* [EXERCISE DETAILS] Check each line of the data for "agent", and copy the ones that have it.

---------- INPUT FOR THIS TASK ----------

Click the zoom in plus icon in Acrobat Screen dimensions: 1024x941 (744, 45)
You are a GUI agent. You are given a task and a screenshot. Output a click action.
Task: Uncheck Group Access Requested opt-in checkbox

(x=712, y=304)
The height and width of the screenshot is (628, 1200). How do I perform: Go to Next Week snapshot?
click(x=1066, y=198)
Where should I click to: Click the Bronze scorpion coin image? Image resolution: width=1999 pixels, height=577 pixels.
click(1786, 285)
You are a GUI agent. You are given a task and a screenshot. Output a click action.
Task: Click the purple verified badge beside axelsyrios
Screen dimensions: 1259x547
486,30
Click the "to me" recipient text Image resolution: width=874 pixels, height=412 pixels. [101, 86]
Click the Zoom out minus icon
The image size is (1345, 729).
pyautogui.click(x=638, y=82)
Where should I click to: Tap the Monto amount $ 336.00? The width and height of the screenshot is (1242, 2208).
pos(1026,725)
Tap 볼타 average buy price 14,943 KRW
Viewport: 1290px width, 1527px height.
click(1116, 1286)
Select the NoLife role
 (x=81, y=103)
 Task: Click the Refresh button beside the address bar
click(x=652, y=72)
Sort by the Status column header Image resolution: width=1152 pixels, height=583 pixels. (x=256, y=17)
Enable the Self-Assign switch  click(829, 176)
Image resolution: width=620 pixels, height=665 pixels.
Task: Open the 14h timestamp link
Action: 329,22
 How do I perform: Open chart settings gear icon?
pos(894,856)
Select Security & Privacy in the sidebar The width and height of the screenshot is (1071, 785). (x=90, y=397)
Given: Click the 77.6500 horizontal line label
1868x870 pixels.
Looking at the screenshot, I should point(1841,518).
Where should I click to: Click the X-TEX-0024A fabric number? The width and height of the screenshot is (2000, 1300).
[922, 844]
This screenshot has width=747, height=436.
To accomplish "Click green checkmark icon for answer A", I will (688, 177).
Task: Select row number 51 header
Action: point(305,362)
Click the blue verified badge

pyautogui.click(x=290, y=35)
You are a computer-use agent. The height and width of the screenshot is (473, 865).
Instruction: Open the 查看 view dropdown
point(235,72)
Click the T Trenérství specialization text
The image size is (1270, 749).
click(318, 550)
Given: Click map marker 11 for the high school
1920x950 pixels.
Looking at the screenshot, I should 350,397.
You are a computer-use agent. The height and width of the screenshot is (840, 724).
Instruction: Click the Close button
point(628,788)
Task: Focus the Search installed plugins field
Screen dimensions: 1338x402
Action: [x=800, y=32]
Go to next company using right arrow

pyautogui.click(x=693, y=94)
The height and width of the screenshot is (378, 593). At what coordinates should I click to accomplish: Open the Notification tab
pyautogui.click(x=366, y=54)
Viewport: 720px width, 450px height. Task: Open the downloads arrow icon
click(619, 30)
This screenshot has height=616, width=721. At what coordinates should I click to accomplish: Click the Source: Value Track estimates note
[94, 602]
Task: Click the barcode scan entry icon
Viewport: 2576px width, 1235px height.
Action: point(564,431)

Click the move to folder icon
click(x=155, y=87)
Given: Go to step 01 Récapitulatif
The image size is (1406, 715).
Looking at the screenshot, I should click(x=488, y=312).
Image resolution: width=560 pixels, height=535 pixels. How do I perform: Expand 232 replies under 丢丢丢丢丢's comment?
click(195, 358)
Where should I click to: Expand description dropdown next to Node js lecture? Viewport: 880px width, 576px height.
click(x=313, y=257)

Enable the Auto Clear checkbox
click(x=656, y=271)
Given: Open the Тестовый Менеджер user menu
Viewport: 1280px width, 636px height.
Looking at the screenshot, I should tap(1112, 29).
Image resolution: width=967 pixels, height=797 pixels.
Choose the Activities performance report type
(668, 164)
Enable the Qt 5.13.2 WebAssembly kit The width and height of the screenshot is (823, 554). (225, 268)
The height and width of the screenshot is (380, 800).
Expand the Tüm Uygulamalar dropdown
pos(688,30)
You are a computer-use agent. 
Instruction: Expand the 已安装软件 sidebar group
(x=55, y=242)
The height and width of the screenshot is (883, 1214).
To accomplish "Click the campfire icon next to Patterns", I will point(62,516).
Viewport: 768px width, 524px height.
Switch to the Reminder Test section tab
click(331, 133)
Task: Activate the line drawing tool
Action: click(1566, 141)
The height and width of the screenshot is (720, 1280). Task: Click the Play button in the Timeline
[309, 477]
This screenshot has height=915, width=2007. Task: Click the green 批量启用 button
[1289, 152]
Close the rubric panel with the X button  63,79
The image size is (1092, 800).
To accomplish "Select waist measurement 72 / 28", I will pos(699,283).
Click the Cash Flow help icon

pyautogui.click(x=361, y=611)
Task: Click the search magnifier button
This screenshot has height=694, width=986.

----------

* [ANSWER SPACE]
You are a GUI agent. You are given a task and a screenshot. Output a click action.
You are a GUI agent. You are given a task and a screenshot. Output a click action.
You are a computer-use agent. The height and width of the screenshot is (473, 865).
You are a computer-use agent. The height and width of the screenshot is (840, 724).
You are a computer-use agent. 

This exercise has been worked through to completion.